Nor does life’s stream for observation stay;

It hurries all too fast to mark their way.°

Important inventions, such as the applications of steam, gas, and

electricity, may find their places in history; but not so the alterations,

great as they may be, which have taken place in the appearance

of our dining and drawing-rooms. Who can now record the

degrees by which the custom prevalent in my youth of asking each

other to take wine together at dinner became obsolete? Who will

be able to fix, twenty years hence, the date when our dinners

began to be carved and handed round by servants, instead of

smoking before our eyes and noses on the table? To record such

little matters would indeed be ‘to chronicle small beer.’° But, in a

slight memoir like this, I may be allowed to note some of those

changes in social habits which give a colour to history, but which

the historian has the greatest difficulty in recovering.

At that time the dinner-table presented a far less splendid

appearance than it does now.
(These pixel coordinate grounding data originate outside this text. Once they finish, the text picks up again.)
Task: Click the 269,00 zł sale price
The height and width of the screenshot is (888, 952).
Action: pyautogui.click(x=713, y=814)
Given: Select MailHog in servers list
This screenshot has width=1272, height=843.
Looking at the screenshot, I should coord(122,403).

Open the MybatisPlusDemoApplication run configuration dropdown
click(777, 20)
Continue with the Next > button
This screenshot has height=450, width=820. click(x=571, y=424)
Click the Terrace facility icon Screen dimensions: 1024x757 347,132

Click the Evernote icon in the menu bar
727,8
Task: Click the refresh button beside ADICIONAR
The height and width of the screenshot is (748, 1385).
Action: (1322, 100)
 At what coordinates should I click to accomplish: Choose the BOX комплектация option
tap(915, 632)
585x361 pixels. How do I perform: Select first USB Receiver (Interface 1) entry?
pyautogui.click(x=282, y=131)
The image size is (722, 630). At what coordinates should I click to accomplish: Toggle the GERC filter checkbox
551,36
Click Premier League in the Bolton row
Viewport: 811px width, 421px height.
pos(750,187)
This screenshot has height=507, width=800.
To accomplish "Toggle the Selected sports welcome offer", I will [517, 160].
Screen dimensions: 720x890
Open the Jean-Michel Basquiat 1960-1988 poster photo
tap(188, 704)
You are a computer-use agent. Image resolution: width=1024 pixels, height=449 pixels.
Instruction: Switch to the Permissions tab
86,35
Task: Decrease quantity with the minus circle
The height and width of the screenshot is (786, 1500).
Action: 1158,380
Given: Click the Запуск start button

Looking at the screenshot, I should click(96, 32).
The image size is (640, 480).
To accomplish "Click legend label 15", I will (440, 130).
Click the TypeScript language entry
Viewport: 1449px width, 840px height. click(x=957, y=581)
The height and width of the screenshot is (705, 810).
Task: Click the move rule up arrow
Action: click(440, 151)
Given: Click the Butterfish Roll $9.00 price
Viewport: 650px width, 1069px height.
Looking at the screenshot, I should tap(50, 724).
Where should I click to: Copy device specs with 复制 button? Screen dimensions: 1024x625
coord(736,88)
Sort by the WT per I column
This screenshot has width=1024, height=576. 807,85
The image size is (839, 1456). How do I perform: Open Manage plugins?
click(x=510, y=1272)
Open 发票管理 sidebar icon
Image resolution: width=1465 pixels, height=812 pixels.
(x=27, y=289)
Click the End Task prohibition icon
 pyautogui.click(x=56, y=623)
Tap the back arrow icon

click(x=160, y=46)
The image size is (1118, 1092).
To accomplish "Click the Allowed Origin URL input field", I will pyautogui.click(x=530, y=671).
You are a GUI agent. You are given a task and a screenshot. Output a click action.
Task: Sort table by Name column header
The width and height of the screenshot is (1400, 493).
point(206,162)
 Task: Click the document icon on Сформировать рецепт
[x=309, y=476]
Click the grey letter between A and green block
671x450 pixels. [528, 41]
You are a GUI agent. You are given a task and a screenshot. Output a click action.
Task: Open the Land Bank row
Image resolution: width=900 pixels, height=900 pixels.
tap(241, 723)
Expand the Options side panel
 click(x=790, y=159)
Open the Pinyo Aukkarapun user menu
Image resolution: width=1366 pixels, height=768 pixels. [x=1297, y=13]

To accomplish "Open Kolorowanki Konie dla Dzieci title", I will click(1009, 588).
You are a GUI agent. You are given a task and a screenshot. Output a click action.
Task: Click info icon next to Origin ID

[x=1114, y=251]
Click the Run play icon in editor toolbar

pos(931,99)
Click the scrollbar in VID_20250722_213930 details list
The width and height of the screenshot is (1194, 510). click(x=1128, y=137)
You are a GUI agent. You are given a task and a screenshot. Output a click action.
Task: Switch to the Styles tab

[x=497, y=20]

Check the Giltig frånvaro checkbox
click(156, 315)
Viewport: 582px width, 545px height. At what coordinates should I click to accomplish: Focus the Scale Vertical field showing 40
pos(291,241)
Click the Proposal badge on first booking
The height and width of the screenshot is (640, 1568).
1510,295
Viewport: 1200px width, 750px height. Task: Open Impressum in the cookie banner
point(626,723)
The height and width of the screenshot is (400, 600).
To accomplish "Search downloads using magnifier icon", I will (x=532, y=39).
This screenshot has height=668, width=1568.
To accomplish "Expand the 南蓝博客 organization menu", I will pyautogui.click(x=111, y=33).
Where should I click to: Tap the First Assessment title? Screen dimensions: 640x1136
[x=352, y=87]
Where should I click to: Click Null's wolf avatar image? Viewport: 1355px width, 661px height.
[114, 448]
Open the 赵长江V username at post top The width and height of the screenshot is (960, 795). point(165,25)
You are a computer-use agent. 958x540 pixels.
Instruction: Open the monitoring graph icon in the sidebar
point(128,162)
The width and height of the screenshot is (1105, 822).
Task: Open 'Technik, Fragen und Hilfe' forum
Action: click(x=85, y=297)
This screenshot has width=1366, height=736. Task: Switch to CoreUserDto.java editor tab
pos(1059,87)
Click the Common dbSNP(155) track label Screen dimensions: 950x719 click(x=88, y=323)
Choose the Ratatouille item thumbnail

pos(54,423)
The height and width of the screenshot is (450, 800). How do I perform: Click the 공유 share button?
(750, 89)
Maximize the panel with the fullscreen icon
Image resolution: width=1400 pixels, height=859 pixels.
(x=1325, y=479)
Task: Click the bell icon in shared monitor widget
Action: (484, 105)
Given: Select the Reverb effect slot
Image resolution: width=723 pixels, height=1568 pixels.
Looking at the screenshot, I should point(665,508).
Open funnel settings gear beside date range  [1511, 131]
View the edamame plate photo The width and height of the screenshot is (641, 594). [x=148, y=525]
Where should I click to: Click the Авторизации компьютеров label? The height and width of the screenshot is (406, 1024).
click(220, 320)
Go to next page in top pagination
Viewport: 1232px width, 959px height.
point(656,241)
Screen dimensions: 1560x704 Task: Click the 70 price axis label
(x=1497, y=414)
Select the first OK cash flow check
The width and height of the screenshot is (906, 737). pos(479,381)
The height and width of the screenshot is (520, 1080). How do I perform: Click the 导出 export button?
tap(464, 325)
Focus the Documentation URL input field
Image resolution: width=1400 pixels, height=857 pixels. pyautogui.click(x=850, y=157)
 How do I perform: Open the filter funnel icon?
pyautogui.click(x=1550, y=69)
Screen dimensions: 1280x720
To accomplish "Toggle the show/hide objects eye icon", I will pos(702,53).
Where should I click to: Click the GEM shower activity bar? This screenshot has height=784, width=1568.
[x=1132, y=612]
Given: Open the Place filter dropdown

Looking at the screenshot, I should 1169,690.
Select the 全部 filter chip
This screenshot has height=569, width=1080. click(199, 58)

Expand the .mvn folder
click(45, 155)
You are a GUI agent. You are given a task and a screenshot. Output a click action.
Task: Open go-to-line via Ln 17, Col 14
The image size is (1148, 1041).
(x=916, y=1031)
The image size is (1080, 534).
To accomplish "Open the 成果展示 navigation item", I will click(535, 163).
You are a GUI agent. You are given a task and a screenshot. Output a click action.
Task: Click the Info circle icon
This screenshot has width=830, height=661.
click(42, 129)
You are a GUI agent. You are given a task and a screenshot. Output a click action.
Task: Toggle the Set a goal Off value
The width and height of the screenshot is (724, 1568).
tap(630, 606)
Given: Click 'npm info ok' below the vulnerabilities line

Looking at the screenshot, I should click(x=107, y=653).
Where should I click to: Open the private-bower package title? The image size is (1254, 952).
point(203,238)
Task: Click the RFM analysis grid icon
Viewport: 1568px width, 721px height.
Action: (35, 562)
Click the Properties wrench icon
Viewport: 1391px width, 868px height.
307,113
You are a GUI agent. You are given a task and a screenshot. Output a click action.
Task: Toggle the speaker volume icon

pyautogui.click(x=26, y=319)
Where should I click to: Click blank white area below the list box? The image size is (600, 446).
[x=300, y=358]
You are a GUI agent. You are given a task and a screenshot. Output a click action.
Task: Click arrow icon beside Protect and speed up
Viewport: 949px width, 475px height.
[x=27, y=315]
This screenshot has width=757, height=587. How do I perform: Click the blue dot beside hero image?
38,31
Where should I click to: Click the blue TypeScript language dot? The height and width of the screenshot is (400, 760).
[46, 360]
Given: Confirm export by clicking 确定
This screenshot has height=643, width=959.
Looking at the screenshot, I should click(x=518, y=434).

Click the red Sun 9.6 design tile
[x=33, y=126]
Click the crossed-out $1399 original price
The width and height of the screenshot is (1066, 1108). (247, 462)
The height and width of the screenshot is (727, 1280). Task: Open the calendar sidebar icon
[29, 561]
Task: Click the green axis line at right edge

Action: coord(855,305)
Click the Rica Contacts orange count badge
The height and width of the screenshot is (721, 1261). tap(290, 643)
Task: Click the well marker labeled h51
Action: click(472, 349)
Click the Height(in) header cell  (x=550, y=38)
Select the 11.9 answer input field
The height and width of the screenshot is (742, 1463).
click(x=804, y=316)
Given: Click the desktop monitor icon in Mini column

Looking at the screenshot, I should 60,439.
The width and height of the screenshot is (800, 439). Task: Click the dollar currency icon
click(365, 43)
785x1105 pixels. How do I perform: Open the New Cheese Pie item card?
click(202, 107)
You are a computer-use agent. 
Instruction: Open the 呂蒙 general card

It was appropriated to solid food,

rather than to flowers, fruits, and decorations. Nor was there

much glitter of plate upon it; for the early dinner hour rendered

candlesticks unnecessary, and silver forks had not come into general

use:° while the broad rounded end of the knives indicated the

substitute generally used instead of them. 1

1 The celebrated Beau Brummel, who was so intimate with George IV. as to be able

to quarrel with him, was born in 1771. It is reported that when he was questioned about

his parents, he replied that it was long since he had heard of them, but that he imagined

the worthy couple must have cut their own throats by that time, because when he last

saw them they were eating peas with their knives. Yet Brummel’s father had probably

lived in good society; and was certainly able to put his son into a fashionable regiment,

and to leave him 30,000l. (Raikes’s Memoirs, vol. ii. p. 207.) Raikes believes that he had

been Secretary to Lord North. Thackeray’s idea that he had been a footman cannot

stand against the authority of Raikes, who was intimate with the son.